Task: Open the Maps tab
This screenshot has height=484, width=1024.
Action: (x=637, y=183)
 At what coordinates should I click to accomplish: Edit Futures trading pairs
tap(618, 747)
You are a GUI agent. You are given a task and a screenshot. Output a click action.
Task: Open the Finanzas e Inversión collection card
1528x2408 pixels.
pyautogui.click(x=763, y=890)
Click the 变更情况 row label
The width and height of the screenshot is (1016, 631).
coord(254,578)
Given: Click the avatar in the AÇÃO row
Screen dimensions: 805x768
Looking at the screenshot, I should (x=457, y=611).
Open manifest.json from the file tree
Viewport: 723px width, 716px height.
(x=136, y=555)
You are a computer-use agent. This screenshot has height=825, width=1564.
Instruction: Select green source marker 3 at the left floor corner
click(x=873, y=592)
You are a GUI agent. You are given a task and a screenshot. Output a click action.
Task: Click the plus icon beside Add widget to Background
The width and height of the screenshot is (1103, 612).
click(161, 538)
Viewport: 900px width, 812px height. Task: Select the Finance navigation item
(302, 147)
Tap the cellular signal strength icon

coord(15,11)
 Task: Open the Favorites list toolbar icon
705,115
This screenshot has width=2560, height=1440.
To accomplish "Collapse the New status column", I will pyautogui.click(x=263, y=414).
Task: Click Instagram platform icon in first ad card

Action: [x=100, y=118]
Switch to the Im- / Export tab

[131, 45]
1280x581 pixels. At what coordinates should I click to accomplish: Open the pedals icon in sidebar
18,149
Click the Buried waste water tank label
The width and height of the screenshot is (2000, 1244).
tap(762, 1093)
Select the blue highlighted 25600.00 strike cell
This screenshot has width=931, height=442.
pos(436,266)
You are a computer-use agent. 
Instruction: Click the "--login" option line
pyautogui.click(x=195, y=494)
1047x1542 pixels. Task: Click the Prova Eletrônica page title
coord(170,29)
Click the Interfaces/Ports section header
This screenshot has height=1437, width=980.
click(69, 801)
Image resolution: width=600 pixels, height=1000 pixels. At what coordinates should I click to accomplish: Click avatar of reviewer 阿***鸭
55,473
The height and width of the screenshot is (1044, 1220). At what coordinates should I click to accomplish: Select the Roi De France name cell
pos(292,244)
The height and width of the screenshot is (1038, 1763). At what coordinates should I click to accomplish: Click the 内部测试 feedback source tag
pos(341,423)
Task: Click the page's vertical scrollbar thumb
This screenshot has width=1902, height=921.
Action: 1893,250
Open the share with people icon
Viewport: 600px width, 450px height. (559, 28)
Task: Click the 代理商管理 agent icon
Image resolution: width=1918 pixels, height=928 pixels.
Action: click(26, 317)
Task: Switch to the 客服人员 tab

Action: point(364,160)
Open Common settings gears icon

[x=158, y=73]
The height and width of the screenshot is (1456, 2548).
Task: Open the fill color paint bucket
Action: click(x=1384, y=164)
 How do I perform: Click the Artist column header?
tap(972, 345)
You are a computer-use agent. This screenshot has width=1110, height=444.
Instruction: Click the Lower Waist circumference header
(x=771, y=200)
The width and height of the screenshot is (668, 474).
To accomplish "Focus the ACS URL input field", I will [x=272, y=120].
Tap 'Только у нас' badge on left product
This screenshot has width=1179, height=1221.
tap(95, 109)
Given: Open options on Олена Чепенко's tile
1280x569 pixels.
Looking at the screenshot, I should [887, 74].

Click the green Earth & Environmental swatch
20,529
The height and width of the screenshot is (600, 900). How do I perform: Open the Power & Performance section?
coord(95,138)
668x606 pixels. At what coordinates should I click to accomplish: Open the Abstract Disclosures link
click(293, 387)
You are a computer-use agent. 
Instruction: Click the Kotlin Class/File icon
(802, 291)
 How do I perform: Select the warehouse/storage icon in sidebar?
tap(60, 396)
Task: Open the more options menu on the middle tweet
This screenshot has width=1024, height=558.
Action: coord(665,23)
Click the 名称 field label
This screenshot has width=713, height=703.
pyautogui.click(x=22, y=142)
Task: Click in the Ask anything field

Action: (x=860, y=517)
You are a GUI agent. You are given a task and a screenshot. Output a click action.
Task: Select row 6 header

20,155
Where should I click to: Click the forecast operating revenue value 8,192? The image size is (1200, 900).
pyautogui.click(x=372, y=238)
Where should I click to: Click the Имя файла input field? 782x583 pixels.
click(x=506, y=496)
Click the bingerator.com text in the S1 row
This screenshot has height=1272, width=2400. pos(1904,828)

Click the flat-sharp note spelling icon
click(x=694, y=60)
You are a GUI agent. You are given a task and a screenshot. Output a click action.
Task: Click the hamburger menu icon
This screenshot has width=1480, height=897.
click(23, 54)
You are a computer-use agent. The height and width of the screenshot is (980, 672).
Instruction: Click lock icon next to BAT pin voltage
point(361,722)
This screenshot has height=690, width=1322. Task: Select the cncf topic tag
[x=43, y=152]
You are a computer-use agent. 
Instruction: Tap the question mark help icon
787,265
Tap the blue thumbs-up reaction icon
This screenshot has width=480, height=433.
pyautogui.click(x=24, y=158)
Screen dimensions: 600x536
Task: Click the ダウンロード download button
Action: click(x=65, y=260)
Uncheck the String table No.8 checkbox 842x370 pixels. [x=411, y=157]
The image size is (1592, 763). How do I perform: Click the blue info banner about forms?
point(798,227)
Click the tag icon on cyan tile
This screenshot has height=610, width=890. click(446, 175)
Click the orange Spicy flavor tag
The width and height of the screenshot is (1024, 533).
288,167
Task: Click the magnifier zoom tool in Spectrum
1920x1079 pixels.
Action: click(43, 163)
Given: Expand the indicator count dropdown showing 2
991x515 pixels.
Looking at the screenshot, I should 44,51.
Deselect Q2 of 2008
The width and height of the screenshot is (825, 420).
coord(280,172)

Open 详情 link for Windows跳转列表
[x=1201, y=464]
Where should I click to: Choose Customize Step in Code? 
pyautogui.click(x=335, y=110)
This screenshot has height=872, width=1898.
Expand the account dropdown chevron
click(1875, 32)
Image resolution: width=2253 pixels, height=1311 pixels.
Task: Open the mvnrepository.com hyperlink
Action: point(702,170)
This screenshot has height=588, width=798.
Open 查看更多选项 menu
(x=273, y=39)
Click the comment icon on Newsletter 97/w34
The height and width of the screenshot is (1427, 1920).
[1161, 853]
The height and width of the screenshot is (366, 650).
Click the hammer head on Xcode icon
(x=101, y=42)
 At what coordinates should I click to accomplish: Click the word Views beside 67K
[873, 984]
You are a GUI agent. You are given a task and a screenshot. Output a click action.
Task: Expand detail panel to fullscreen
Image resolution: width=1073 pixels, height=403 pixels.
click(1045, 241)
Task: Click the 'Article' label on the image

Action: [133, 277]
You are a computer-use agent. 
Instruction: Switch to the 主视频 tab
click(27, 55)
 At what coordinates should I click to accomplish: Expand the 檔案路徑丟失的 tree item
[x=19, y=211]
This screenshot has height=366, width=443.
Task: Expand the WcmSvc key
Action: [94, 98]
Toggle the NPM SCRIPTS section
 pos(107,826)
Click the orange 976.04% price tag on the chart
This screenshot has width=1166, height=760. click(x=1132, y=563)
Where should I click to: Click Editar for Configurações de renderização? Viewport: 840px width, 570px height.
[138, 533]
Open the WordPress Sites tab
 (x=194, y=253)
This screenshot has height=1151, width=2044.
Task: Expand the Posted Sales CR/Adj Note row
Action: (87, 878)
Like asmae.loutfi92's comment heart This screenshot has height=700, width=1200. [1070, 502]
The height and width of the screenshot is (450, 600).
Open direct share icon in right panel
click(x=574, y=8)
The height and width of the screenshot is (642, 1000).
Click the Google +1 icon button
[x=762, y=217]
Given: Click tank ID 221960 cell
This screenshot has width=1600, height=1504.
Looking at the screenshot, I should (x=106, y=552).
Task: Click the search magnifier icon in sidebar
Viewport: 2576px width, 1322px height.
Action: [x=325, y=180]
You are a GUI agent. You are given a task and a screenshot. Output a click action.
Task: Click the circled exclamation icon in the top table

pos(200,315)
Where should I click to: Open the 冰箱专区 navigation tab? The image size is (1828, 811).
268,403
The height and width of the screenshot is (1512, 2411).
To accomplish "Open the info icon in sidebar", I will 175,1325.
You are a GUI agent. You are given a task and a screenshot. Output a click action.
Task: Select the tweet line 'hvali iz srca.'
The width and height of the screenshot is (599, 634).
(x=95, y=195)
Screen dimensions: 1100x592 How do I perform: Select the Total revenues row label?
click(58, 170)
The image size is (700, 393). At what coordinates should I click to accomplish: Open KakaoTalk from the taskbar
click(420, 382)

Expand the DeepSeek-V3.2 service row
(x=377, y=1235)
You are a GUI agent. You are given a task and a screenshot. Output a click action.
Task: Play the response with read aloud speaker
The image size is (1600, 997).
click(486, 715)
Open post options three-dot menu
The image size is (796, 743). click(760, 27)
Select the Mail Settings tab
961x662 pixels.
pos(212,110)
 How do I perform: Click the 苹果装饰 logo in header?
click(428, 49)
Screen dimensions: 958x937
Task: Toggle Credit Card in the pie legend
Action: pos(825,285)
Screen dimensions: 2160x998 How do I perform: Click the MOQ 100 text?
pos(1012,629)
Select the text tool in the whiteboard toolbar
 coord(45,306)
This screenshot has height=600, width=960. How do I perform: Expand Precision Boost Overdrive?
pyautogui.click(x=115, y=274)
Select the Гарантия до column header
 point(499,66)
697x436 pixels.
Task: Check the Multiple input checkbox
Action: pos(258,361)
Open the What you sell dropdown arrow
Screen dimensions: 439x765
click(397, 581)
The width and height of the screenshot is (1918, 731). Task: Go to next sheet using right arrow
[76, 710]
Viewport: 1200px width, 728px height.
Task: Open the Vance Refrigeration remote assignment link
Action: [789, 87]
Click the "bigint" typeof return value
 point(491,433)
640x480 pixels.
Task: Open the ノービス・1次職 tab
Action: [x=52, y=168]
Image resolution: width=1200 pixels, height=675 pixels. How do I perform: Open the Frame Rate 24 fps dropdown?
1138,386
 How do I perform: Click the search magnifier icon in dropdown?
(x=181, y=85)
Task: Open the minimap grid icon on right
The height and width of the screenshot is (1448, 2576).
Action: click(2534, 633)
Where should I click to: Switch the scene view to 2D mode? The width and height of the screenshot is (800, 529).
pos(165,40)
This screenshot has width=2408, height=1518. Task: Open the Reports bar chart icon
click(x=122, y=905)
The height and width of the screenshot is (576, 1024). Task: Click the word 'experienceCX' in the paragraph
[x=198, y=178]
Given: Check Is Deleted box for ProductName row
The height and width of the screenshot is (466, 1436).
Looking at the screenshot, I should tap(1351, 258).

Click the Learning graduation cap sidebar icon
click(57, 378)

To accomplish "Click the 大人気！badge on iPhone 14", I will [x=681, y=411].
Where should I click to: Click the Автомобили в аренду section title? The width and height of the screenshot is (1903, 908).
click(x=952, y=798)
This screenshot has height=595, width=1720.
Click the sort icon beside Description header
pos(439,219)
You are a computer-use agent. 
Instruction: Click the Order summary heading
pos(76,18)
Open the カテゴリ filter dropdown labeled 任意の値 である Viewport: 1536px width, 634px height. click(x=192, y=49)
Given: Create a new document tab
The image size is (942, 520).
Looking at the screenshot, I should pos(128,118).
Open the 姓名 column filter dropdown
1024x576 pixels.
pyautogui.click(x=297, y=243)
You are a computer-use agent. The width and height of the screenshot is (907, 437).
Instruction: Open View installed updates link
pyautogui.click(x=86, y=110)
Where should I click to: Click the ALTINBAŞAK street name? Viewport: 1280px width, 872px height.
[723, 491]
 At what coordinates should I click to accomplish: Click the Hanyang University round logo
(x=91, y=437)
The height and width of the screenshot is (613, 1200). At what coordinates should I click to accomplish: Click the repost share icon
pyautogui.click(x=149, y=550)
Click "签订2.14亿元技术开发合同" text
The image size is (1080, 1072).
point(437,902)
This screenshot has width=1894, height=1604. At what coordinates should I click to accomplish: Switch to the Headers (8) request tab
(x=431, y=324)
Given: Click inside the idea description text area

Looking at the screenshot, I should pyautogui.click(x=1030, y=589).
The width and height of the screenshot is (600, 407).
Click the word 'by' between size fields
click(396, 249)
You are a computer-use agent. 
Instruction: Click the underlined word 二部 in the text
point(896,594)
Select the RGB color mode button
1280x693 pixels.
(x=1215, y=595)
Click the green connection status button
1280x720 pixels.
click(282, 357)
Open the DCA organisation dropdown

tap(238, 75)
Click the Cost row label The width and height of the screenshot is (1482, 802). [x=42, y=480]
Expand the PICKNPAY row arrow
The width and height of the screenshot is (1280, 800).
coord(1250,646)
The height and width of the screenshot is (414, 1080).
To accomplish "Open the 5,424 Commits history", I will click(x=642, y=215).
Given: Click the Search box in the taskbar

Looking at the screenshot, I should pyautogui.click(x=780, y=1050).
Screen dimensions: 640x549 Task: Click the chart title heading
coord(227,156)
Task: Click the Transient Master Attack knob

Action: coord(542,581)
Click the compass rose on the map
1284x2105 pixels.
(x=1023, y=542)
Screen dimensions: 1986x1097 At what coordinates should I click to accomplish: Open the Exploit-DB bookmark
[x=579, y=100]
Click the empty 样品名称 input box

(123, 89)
☆ ☆ ☆ ☆
> _To do_
Put the items from the line with "This screenshot has height=595, width=1720." to the line with "pyautogui.click(x=297, y=243)" into a JSON list of strings, one string per line and no blank lines.

> _Reply_
[
  "This screenshot has height=595, width=1720.",
  "Click the sort icon beside Description header",
  "pos(439,219)",
  "You are a computer-use agent. ",
  "Instruction: Click the Order summary heading",
  "pos(76,18)",
  "Open the カテゴリ filter dropdown labeled 任意の値 である Viewport: 1536px width, 634px height. click(x=192, y=49)",
  "Given: Create a new document tab",
  "The image size is (942, 520).",
  "Looking at the screenshot, I should pos(128,118).",
  "Open the 姓名 column filter dropdown",
  "1024x576 pixels.",
  "pyautogui.click(x=297, y=243)"
]